To find this specific middle coefficient for $$(a + b)^{12}$$ when both powers are 6, we perform a specific arithmetic calculation. This calculation involves a fraction where the numerator is the product of numbers starting from 12 and going down for 6 numbers, and the denominator is the product of numbers starting from 6 and going down to 1.
So, the calculation for the greatest coefficient is:
$$\frac{12 \times 11 \times 10 \times 9 \times 8 \times 7}{6 \times 5 \times 4 \times 3 \times 2 \times 1}$$
This calculation only uses multiplication and division, which are basic arithmetic operations.

**step5** Calculating the Denominator

Let's first calculate the value of the denominator:
$$6 \times 5 \times 4 \times 3 \times 2 \times 1$$
We multiply these numbers step by step:
$$6 \times 5 = 30$$
$$30 \times 4 = 120$$
$$120 \times 3 = 360$$
$$360 \times 2 = 720$$
$$720 \times 1 = 720$$
So, the denominator of our fraction is $$720$$.

**step6** Calculating the Numerator

Next, let's calculate the value of the numerator:
$$12 \times 11 \times 10 \times 9 \times 8 \times 7$$
We multiply these numbers step by step:
$$12 \times 11 = 132$$
$$132 \times 10 = 1320$$
$$1320 \times 9 = 11880$$
$$11880 \times 8 = 95040$$
$$95040 \times 7 = 665280$$
So, the numerator of our fraction is $$665280$$.

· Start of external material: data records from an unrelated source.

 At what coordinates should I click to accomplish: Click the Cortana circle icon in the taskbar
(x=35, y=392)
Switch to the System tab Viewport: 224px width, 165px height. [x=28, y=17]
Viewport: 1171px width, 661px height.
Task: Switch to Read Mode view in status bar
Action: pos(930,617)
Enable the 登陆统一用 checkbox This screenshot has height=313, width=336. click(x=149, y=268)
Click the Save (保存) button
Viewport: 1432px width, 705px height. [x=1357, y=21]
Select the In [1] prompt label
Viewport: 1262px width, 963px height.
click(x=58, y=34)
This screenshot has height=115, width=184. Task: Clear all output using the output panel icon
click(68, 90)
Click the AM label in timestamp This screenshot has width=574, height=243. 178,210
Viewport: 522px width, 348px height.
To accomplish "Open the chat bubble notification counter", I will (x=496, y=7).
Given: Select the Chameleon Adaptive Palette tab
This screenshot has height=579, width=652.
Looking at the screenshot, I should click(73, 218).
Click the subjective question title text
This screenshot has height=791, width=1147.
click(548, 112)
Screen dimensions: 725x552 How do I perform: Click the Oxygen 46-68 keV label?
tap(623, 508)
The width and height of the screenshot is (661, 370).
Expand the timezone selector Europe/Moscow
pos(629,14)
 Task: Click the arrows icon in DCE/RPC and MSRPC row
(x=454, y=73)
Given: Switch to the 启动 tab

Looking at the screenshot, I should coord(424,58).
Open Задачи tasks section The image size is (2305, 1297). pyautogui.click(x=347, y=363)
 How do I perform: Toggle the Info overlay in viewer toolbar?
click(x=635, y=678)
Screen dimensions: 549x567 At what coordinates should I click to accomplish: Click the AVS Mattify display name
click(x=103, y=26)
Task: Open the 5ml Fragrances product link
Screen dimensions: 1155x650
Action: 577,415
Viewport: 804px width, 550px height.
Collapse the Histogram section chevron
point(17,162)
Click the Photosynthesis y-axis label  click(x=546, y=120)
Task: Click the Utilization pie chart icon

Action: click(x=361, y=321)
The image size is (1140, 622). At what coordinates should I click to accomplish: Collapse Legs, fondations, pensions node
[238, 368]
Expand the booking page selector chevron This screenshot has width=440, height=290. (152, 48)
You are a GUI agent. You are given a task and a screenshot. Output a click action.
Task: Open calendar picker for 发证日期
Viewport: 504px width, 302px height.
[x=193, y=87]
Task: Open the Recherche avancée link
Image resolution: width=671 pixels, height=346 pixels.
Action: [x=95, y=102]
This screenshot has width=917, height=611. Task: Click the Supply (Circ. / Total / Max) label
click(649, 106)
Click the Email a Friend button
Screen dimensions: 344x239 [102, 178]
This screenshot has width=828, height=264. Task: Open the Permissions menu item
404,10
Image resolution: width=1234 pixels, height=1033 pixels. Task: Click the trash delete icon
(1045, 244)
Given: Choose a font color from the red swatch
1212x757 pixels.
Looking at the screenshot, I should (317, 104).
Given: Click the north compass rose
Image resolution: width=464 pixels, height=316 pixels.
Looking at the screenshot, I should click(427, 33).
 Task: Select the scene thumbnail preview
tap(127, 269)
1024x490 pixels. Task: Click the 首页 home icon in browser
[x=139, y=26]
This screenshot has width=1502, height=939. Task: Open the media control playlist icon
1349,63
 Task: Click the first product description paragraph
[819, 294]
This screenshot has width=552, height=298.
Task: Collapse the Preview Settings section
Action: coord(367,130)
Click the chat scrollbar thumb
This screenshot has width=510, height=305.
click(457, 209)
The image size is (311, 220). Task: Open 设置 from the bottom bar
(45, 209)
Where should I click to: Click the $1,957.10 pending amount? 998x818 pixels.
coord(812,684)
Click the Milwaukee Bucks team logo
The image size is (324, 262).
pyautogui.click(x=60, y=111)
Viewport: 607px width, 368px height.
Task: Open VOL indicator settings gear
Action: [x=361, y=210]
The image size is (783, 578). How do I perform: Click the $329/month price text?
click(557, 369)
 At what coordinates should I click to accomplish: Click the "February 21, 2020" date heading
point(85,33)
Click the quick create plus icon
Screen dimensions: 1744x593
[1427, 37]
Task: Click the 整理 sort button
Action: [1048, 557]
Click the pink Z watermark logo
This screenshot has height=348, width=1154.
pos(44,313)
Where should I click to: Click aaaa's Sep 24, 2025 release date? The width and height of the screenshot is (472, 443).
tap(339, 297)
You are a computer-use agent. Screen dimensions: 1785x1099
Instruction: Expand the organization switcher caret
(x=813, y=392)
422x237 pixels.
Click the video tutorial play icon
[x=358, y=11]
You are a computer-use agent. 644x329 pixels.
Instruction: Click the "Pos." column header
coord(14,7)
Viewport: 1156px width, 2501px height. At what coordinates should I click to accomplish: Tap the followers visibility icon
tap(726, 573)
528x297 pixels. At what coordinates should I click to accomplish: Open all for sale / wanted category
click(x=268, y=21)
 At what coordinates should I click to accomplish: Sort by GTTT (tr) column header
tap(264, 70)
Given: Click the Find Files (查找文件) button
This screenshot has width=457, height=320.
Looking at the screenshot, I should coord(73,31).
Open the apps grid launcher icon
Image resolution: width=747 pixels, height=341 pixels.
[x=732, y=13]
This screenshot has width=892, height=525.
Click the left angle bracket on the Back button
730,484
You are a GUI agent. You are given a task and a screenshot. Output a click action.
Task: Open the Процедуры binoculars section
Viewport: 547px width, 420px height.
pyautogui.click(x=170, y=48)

**step7** Performing the Final Division

Now, we divide the numerator by the denominator to find the greatest coefficient:
$$ \frac{665280}{720} $$
We can simplify this division by first dividing both numbers by 10 (which means removing one zero from the end of each number):
$$ \frac{66528}{72} $$
Now, we perform the division of 66528 by 72:
First, divide 665 by 72. We know that $$72 \times 9 = 648$$. Subtracting 648 from 665 leaves 17.
Bring down the next digit, 2, to make 172.
Next, divide 172 by 72. We know that $$72 \times 2 = 144$$. Subtracting 144 from 172 leaves 28.
Bring down the last digit, 8, to make 288.
Finally, divide 288 by 72. We know that $$72 \times 4 = 288$$. Subtracting 288 from 288 leaves 0.
The result of the division is $$924$$.
Therefore, the greatest coefficient in the expansion is $$924$$.

**step8** Comparing with Options

The greatest coefficient we calculated is $$924$$. Let's compare this with the given options:
A. $$924$$
B. $$792$$
C. $$1594$$
D. None of these
Our calculated value matches option A.